**EXTRAIT FOURNI:**
========================================

A l'image des printemps arabes
en 2011, ce mouvement de contestation est parti des réseaux sociaux. Depuis, il
prospère et s'organise en ligne.
Des stades de foot à Facebook
"Les premières réactions sont
parties des stades de football, puis cela a été relayé à travers les réseaux sociaux,
sans qu'il y ait un acteur majeur derrière",
décrypte ainsi le politologue Antoine Basbous. Début
février, un mot d'ordre est diffusé pour appeler notamment à une grande
mobilisation pour la journée du vendredi 22 février. Mais difficile de
remonter à l'origine de cet appel. "Ce
qui est incroyable avec cette contestation, c'est qu'elle est totalement
anonyme, on ne sait pas du tout d'où elle est partie",
confirme Habib Brahmia, membre du collectif
d'opposition Mouwatana
.
"L'appel à manifester a
ainsi été partagé par de nombreuses pages Facebook
algériennes, quelle que soit leur catégorie (de nombreuses pages de sports ont
ainsi partagé l'appel)",
complète un militant algérien qui préfère garder l'anonymat. La mobilisation
s'organise essentiellement via Facebook, car "les
Algériens ne sont pas trop sur Twitter", ajoute ce militant. "Tout Facebook ne parle que de ça. Les messages sont notamment
diffusés via les pages de certains influenceurs", détaille Habib Brahmia.
Des hommes
politiques, des journalistes, des artistes relaient ainsi les mots d'ordre de
la mobilisation, à l'image du rappeur Lotfi
Double Kanon, du militant
politique Fodil Boumala ou encore
de l'activiste Amira Bouraoui, déjà à la
pointe de la contestation contre le 4e mandat de Bouteflika en 2014 et qui
rassemble plus de 110 000 abonnés sur son
compte Facebook. Quelques
pages influentes organisent également la contestation en ligne, comme DzWikileaks, La
révolution des jeunes Algériens ou encore Béjaia City. Il faut
également évoquer le rôle joué par certains youtubeurs,
comme Anes Tina et DZjoker, qui n'hésitent pas à
s'en prendre au président algérien dans leurs vidéos, détaille Le Monde.
Les pages du réseau social ont ainsi permis aux Algériens de se rendre
compte qu'ils n'étaient pas seuls dans leur colère. "Cela permet également de
préserver l'anonymat pour l'organisation", ajoute Habib
Brahmia. Ce responsable du parti d'opposition Jil Jadid précise que les détails de l'organisation des
manifestations sont généralement gérés sur des groupes privés hébergés par Facebook. "Mais on utilise aussi d'autres moyens de communication. Comme nos
téléphones sont sur écoute, on passe beaucoup par WhatsApp,
Viber, Telegram...", assure cet
opposant politique.
Une bonne partie des messages sur les réseaux sociaux invitent les
Algériens au civisme, pour que les manifestations se déroulent dans le calme.

========================================

Entrées tirées d'une collection:

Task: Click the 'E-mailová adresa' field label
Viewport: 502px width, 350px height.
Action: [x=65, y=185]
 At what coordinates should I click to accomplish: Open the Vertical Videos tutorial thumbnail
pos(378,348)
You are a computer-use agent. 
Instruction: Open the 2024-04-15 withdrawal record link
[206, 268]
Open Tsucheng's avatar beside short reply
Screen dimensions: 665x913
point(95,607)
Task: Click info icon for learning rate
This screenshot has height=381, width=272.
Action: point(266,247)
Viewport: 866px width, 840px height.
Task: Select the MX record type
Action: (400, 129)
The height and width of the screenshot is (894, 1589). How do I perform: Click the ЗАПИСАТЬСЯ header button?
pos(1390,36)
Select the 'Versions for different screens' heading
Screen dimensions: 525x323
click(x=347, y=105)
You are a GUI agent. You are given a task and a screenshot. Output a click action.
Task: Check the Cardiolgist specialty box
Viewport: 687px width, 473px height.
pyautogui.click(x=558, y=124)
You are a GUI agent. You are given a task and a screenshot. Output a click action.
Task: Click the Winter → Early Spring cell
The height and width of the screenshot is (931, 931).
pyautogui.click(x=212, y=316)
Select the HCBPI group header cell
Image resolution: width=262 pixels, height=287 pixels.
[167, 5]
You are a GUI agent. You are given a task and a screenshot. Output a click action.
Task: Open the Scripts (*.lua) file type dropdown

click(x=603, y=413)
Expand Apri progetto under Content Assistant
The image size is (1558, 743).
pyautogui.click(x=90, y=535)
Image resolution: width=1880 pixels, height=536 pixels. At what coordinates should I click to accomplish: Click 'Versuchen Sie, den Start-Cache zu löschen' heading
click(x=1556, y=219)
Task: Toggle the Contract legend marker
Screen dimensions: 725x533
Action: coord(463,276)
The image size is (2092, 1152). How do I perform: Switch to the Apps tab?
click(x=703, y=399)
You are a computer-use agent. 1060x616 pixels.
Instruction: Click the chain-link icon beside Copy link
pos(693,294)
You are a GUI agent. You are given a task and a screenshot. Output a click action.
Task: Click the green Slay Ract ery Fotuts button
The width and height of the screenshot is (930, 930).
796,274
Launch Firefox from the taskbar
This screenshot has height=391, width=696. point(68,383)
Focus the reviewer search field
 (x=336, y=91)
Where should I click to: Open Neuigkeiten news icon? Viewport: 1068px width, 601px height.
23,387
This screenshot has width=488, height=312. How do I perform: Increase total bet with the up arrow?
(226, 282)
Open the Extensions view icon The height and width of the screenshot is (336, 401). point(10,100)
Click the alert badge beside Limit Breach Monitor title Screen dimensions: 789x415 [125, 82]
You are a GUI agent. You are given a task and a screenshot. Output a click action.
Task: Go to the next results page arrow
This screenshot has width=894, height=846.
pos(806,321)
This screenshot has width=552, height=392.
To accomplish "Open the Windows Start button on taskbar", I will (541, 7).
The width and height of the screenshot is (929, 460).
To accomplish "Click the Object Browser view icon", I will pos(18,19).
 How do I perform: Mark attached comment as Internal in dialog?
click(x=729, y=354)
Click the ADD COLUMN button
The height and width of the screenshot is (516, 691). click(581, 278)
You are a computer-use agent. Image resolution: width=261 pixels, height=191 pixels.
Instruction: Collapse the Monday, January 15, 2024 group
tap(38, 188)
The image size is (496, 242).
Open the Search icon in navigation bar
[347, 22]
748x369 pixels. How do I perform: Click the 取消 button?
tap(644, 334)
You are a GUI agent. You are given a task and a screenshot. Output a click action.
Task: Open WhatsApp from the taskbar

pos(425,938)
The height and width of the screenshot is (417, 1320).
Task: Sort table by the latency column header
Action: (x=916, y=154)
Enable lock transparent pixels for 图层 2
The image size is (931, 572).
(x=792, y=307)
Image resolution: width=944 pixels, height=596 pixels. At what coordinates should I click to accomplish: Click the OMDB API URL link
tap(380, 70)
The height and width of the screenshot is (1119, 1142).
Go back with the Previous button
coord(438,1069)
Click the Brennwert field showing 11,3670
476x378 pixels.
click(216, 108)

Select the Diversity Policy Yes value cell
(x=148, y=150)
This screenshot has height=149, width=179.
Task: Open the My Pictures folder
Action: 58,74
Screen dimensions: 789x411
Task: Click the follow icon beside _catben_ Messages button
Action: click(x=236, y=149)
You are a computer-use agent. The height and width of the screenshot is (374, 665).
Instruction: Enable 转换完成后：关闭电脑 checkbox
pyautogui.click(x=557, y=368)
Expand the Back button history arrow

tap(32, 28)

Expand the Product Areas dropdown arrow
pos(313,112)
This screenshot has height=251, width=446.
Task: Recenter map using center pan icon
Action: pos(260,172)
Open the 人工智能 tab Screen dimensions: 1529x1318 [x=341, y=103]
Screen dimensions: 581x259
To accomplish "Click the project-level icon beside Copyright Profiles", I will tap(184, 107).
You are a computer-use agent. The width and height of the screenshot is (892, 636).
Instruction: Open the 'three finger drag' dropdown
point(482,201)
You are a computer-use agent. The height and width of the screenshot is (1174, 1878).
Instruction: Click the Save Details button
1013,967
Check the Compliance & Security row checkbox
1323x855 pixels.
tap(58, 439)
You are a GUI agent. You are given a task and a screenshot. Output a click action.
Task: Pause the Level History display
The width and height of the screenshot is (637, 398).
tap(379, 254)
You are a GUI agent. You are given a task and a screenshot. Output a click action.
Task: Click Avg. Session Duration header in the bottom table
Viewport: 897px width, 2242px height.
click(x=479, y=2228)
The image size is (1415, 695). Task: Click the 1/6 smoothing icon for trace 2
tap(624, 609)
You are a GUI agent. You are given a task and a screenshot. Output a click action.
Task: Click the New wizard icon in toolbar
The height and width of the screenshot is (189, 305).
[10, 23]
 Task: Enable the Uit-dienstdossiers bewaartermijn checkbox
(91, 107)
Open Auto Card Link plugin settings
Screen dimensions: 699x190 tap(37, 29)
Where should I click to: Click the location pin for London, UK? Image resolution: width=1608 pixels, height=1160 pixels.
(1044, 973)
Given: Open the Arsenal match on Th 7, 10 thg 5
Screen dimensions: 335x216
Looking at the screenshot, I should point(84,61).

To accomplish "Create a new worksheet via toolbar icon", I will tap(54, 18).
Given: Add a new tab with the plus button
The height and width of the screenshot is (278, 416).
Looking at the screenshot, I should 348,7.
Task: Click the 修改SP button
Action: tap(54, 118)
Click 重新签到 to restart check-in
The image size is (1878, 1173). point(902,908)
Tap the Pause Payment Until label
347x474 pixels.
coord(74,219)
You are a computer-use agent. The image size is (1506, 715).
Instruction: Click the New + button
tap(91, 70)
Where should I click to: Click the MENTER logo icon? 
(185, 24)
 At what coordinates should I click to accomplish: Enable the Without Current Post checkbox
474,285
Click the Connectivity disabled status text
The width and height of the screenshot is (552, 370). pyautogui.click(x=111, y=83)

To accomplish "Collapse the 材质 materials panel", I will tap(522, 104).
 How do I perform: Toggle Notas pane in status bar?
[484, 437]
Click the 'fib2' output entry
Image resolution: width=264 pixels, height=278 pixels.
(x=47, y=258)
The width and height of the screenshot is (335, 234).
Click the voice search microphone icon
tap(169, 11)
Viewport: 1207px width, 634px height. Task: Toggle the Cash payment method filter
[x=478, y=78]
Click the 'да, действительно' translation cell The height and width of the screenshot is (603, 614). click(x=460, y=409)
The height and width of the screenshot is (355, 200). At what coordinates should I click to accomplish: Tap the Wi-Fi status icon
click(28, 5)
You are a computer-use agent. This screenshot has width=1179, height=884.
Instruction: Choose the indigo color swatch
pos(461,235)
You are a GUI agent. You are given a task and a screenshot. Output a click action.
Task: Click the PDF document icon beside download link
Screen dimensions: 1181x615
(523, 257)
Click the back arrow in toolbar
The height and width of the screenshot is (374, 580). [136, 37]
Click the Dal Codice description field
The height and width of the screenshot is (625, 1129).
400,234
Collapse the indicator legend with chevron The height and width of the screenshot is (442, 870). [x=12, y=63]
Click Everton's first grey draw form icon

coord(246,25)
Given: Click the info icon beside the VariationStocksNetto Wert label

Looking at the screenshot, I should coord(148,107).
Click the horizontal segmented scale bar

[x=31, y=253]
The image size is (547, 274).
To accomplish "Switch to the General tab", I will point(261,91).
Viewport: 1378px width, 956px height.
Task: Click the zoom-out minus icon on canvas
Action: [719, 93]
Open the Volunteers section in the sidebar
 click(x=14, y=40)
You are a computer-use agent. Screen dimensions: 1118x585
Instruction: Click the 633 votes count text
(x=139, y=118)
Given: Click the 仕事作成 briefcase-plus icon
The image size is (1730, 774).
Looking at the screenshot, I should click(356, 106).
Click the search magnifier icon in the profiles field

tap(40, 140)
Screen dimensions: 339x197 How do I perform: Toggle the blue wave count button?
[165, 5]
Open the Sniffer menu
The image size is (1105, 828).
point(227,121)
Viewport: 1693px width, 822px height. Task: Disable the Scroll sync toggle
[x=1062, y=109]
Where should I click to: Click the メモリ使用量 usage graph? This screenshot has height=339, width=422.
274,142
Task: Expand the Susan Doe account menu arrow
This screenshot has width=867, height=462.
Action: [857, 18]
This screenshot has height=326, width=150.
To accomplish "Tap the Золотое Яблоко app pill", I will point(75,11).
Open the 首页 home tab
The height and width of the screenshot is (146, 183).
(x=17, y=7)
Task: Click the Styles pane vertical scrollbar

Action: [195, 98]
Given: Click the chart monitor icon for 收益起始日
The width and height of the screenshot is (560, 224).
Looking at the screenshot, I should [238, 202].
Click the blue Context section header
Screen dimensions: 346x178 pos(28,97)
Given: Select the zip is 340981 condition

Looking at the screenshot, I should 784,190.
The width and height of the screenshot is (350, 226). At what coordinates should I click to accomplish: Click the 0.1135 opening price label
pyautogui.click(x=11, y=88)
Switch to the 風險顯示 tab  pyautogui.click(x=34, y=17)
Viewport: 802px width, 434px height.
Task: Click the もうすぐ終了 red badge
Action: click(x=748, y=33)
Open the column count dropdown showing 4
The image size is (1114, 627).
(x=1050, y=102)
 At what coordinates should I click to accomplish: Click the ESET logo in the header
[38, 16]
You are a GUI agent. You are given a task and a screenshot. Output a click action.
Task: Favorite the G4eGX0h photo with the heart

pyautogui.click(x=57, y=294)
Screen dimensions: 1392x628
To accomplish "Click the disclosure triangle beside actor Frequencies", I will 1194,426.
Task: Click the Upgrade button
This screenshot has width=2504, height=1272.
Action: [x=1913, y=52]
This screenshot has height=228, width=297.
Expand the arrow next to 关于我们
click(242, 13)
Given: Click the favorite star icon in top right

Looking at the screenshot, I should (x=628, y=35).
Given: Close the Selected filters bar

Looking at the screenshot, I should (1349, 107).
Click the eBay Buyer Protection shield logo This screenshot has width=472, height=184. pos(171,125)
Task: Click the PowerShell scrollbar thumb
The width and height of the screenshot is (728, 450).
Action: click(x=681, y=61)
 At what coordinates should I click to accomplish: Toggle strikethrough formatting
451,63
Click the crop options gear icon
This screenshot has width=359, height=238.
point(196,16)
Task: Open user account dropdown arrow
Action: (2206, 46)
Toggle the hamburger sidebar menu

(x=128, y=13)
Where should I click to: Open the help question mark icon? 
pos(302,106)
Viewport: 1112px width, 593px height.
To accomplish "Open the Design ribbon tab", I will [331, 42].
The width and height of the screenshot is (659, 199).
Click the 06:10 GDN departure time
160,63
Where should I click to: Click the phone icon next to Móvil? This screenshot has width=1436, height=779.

========================================

**CONSIGNES ÉCRITES:**
**a.** Répondez à ces questions sur le texte consacré à la contestation algérienne :
(i) D'après le politologue Antoine Basbous, d'où sont parties les premières réactions ?
(ii) Pour quelle journée le mot d'ordre diffusé début février appelait-il à une grande mobilisation ?
(iii) Combien d'abonnés Amira Bouraoui rassemble-t-elle sur son compte Facebook ?
**b.** Reproduisez fidèlement, s'il vous plaît, la partie des enregistrements qui s'ouvre sur la ligne contenant "The height and width of the screenshot is (355, 200)." et se ferme sur la ligne contenant "Action: [857, 18]", ces deux lignes comprises.

**RÉPONSES AUX CONSIGNES:**
**a.**
(i) Des stades de football.
(ii) Le vendredi 22 février.
(iii) Plus de 110 000 abonnés.

**b.**
The height and width of the screenshot is (355, 200). At what coordinates should I click to accomplish: Tap the Wi-Fi status icon
click(28, 5)
You are a computer-use agent. This screenshot has width=1179, height=884.
Instruction: Choose the indigo color swatch
pos(461,235)
You are a GUI agent. You are given a task and a screenshot. Output a click action.
Task: Click the PDF document icon beside download link
Screen dimensions: 1181x615
(523, 257)
Click the back arrow in toolbar
The height and width of the screenshot is (374, 580). [136, 37]
Click the Dal Codice description field
The height and width of the screenshot is (625, 1129).
400,234
Collapse the indicator legend with chevron The height and width of the screenshot is (442, 870). [x=12, y=63]
Click Everton's first grey draw form icon

coord(246,25)
Given: Click the info icon beside the VariationStocksNetto Wert label

Looking at the screenshot, I should coord(148,107).
Click the horizontal segmented scale bar

[x=31, y=253]
The image size is (547, 274).
To accomplish "Switch to the General tab", I will point(261,91).
Viewport: 1378px width, 956px height.
Task: Click the zoom-out minus icon on canvas
Action: [719, 93]
Open the Volunteers section in the sidebar
 click(x=14, y=40)
You are a computer-use agent. Screen dimensions: 1118x585
Instruction: Click the 633 votes count text
(x=139, y=118)
Given: Click the 仕事作成 briefcase-plus icon
The image size is (1730, 774).
Looking at the screenshot, I should click(356, 106).
Click the search magnifier icon in the profiles field

tap(40, 140)
Screen dimensions: 339x197 How do I perform: Toggle the blue wave count button?
[165, 5]
Open the Sniffer menu
The image size is (1105, 828).
point(227,121)
Viewport: 1693px width, 822px height. Task: Disable the Scroll sync toggle
[x=1062, y=109]
Where should I click to: Click the メモリ使用量 usage graph? This screenshot has height=339, width=422.
274,142
Task: Expand the Susan Doe account menu arrow
This screenshot has width=867, height=462.
Action: [857, 18]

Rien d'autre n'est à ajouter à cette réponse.